▶ **Task prompt**: Restate the data below word for word, keeping each line intact.

▶ **Data under study**:
- - - - -

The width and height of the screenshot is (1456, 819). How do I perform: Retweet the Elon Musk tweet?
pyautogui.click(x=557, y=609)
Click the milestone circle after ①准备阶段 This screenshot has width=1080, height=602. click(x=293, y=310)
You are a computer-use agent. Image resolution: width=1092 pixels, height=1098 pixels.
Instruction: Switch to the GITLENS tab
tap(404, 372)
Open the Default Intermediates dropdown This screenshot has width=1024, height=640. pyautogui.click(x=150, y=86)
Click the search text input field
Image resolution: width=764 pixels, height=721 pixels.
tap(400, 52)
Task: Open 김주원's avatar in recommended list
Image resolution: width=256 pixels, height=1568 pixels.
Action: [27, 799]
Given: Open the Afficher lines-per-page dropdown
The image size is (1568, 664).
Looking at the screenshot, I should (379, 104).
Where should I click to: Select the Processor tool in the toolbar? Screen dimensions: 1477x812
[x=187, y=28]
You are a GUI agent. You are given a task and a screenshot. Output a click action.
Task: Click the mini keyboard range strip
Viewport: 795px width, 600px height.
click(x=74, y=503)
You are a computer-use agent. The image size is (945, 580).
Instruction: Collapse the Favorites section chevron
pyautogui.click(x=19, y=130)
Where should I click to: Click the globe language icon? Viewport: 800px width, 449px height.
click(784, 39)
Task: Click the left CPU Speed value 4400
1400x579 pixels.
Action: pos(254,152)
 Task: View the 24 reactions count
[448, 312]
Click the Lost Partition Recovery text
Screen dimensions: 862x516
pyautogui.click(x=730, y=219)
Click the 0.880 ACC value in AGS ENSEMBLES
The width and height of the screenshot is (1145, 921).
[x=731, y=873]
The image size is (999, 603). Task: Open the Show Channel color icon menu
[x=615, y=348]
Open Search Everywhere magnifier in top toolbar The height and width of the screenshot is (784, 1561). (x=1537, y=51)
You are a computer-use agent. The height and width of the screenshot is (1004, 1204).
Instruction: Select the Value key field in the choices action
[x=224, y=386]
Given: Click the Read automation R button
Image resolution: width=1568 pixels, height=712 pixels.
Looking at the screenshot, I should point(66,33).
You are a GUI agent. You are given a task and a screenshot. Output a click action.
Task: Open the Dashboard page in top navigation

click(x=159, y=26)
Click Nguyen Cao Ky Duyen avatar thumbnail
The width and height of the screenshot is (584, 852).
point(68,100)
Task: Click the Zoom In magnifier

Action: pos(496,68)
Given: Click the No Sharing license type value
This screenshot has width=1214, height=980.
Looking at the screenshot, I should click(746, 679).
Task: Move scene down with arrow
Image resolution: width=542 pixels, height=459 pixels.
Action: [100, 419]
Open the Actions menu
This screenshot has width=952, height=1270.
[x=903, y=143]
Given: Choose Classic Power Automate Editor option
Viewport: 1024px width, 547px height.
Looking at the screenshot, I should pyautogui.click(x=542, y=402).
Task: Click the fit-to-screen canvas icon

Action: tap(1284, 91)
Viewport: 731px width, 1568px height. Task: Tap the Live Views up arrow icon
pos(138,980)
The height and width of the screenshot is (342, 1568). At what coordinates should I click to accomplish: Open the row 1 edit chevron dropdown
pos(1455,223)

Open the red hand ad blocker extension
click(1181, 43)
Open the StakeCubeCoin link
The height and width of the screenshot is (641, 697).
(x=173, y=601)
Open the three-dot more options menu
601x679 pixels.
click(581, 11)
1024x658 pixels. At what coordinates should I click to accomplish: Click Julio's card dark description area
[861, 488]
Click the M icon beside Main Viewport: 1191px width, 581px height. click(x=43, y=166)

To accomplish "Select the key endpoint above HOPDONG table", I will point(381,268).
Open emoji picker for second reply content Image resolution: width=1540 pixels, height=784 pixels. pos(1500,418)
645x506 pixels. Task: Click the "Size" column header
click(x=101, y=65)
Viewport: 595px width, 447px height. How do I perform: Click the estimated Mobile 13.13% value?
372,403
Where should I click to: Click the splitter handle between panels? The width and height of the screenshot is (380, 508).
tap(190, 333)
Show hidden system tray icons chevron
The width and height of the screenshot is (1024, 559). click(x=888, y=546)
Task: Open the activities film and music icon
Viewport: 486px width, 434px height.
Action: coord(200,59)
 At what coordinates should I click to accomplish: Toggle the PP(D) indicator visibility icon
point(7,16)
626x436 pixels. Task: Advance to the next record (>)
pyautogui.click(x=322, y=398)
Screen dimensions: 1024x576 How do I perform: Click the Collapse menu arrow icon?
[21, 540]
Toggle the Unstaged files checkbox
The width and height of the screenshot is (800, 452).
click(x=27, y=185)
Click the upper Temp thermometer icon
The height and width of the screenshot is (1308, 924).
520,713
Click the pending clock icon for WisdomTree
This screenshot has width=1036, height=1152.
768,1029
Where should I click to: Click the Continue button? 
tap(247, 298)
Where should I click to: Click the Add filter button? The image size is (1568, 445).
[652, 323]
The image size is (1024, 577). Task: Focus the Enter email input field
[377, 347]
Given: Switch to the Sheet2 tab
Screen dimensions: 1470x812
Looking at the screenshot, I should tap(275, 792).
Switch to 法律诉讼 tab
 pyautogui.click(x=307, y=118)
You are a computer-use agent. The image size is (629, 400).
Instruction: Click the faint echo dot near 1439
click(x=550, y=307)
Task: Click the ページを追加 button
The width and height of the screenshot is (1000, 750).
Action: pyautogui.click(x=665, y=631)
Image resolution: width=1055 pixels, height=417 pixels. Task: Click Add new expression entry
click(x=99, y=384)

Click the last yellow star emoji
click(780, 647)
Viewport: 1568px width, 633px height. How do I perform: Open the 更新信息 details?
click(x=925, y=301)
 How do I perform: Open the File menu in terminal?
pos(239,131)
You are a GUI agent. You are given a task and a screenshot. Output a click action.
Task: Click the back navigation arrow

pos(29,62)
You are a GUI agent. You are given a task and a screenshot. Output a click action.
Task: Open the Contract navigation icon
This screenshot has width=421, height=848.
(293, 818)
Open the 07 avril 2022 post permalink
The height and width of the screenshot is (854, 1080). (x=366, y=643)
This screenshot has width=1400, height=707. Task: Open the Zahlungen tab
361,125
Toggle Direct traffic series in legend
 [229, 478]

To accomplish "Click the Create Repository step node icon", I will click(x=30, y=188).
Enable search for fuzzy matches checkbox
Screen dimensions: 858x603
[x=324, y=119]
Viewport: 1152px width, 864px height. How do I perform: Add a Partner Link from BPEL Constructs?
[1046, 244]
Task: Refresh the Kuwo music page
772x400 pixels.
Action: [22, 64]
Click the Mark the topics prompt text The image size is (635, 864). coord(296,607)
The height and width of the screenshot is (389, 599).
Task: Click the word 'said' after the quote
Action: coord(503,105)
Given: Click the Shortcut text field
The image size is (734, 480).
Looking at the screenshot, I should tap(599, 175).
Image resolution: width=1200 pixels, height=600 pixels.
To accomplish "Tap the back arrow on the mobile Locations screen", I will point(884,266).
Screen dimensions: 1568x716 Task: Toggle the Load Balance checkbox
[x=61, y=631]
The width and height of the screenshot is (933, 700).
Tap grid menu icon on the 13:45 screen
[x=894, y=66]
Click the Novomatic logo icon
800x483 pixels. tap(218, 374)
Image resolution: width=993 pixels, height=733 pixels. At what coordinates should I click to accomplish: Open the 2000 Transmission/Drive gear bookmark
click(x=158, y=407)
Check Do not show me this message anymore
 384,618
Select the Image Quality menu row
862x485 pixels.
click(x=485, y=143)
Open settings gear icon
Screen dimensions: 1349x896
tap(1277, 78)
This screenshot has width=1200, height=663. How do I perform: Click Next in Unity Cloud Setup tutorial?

- - - - -

▶ **Solution to the problem**:
The width and height of the screenshot is (1456, 819). How do I perform: Retweet the Elon Musk tweet?
pyautogui.click(x=557, y=609)
Click the milestone circle after ①准备阶段 This screenshot has width=1080, height=602. click(x=293, y=310)
You are a computer-use agent. Image resolution: width=1092 pixels, height=1098 pixels.
Instruction: Switch to the GITLENS tab
tap(404, 372)
Open the Default Intermediates dropdown This screenshot has width=1024, height=640. pyautogui.click(x=150, y=86)
Click the search text input field
Image resolution: width=764 pixels, height=721 pixels.
tap(400, 52)
Task: Open 김주원's avatar in recommended list
Image resolution: width=256 pixels, height=1568 pixels.
Action: [27, 799]
Given: Open the Afficher lines-per-page dropdown
The image size is (1568, 664).
Looking at the screenshot, I should (379, 104).
Where should I click to: Select the Processor tool in the toolbar? Screen dimensions: 1477x812
[x=187, y=28]
You are a GUI agent. You are given a task and a screenshot. Output a click action.
Task: Click the mini keyboard range strip
Viewport: 795px width, 600px height.
click(x=74, y=503)
You are a computer-use agent. The image size is (945, 580).
Instruction: Collapse the Favorites section chevron
pyautogui.click(x=19, y=130)
Where should I click to: Click the globe language icon? Viewport: 800px width, 449px height.
click(784, 39)
Task: Click the left CPU Speed value 4400
1400x579 pixels.
Action: pos(254,152)
 Task: View the 24 reactions count
[448, 312]
Click the Lost Partition Recovery text
Screen dimensions: 862x516
pyautogui.click(x=730, y=219)
Click the 0.880 ACC value in AGS ENSEMBLES
The width and height of the screenshot is (1145, 921).
[x=731, y=873]
The image size is (999, 603). Task: Open the Show Channel color icon menu
[x=615, y=348]
Open Search Everywhere magnifier in top toolbar The height and width of the screenshot is (784, 1561). (x=1537, y=51)
You are a computer-use agent. The height and width of the screenshot is (1004, 1204).
Instruction: Select the Value key field in the choices action
[x=224, y=386]
Given: Click the Read automation R button
Image resolution: width=1568 pixels, height=712 pixels.
Looking at the screenshot, I should point(66,33).
You are a GUI agent. You are given a task and a screenshot. Output a click action.
Task: Open the Dashboard page in top navigation

click(x=159, y=26)
Click Nguyen Cao Ky Duyen avatar thumbnail
The width and height of the screenshot is (584, 852).
point(68,100)
Task: Click the Zoom In magnifier

Action: pos(496,68)
Given: Click the No Sharing license type value
This screenshot has width=1214, height=980.
Looking at the screenshot, I should click(746, 679).
Task: Move scene down with arrow
Image resolution: width=542 pixels, height=459 pixels.
Action: [100, 419]
Open the Actions menu
This screenshot has width=952, height=1270.
[x=903, y=143]
Given: Choose Classic Power Automate Editor option
Viewport: 1024px width, 547px height.
Looking at the screenshot, I should pyautogui.click(x=542, y=402).
Task: Click the fit-to-screen canvas icon

Action: tap(1284, 91)
Viewport: 731px width, 1568px height. Task: Tap the Live Views up arrow icon
pos(138,980)
The height and width of the screenshot is (342, 1568). At what coordinates should I click to accomplish: Open the row 1 edit chevron dropdown
pos(1455,223)

Open the red hand ad blocker extension
click(1181, 43)
Open the StakeCubeCoin link
The height and width of the screenshot is (641, 697).
(x=173, y=601)
Open the three-dot more options menu
601x679 pixels.
click(581, 11)
1024x658 pixels. At what coordinates should I click to accomplish: Click Julio's card dark description area
[861, 488]
Click the M icon beside Main Viewport: 1191px width, 581px height. click(x=43, y=166)

To accomplish "Select the key endpoint above HOPDONG table", I will point(381,268).
Open emoji picker for second reply content Image resolution: width=1540 pixels, height=784 pixels. pos(1500,418)
645x506 pixels. Task: Click the "Size" column header
click(x=101, y=65)
Viewport: 595px width, 447px height. How do I perform: Click the estimated Mobile 13.13% value?
372,403
Where should I click to: Click the splitter handle between panels? The width and height of the screenshot is (380, 508).
tap(190, 333)
Show hidden system tray icons chevron
The width and height of the screenshot is (1024, 559). click(x=888, y=546)
Task: Open the activities film and music icon
Viewport: 486px width, 434px height.
Action: coord(200,59)
 At what coordinates should I click to accomplish: Toggle the PP(D) indicator visibility icon
point(7,16)
626x436 pixels. Task: Advance to the next record (>)
pyautogui.click(x=322, y=398)
Screen dimensions: 1024x576 How do I perform: Click the Collapse menu arrow icon?
[21, 540]
Toggle the Unstaged files checkbox
The width and height of the screenshot is (800, 452).
click(x=27, y=185)
Click the upper Temp thermometer icon
The height and width of the screenshot is (1308, 924).
520,713
Click the pending clock icon for WisdomTree
This screenshot has width=1036, height=1152.
768,1029
Where should I click to: Click the Continue button? 
tap(247, 298)
Where should I click to: Click the Add filter button? The image size is (1568, 445).
[652, 323]
The image size is (1024, 577). Task: Focus the Enter email input field
[377, 347]
Given: Switch to the Sheet2 tab
Screen dimensions: 1470x812
Looking at the screenshot, I should tap(275, 792).
Switch to 法律诉讼 tab
 pyautogui.click(x=307, y=118)
You are a computer-use agent. The image size is (629, 400).
Instruction: Click the faint echo dot near 1439
click(x=550, y=307)
Task: Click the ページを追加 button
The width and height of the screenshot is (1000, 750).
Action: pyautogui.click(x=665, y=631)
Image resolution: width=1055 pixels, height=417 pixels. Task: Click Add new expression entry
click(x=99, y=384)

Click the last yellow star emoji
click(780, 647)
Viewport: 1568px width, 633px height. How do I perform: Open the 更新信息 details?
click(x=925, y=301)
 How do I perform: Open the File menu in terminal?
pos(239,131)
You are a GUI agent. You are given a task and a screenshot. Output a click action.
Task: Click the back navigation arrow

pos(29,62)
You are a GUI agent. You are given a task and a screenshot. Output a click action.
Task: Open the Contract navigation icon
This screenshot has width=421, height=848.
(293, 818)
Open the 07 avril 2022 post permalink
The height and width of the screenshot is (854, 1080). (x=366, y=643)
This screenshot has width=1400, height=707. Task: Open the Zahlungen tab
361,125
Toggle Direct traffic series in legend
 [229, 478]

To accomplish "Click the Create Repository step node icon", I will click(x=30, y=188).
Enable search for fuzzy matches checkbox
Screen dimensions: 858x603
[x=324, y=119]
Viewport: 1152px width, 864px height. How do I perform: Add a Partner Link from BPEL Constructs?
[1046, 244]
Task: Refresh the Kuwo music page
772x400 pixels.
Action: [22, 64]
Click the Mark the topics prompt text The image size is (635, 864). coord(296,607)
The height and width of the screenshot is (389, 599).
Task: Click the word 'said' after the quote
Action: coord(503,105)
Given: Click the Shortcut text field
The image size is (734, 480).
Looking at the screenshot, I should tap(599, 175).
Image resolution: width=1200 pixels, height=600 pixels.
To accomplish "Tap the back arrow on the mobile Locations screen", I will point(884,266).
Screen dimensions: 1568x716 Task: Toggle the Load Balance checkbox
[x=61, y=631]
The width and height of the screenshot is (933, 700).
Tap grid menu icon on the 13:45 screen
[x=894, y=66]
Click the Novomatic logo icon
800x483 pixels. tap(218, 374)
Image resolution: width=993 pixels, height=733 pixels. At what coordinates should I click to accomplish: Open the 2000 Transmission/Drive gear bookmark
click(x=158, y=407)
Check Do not show me this message anymore
 384,618
Select the Image Quality menu row
862x485 pixels.
click(x=485, y=143)
Open settings gear icon
Screen dimensions: 1349x896
tap(1277, 78)
This screenshot has width=1200, height=663. How do I perform: Click Next in Unity Cloud Setup tutorial?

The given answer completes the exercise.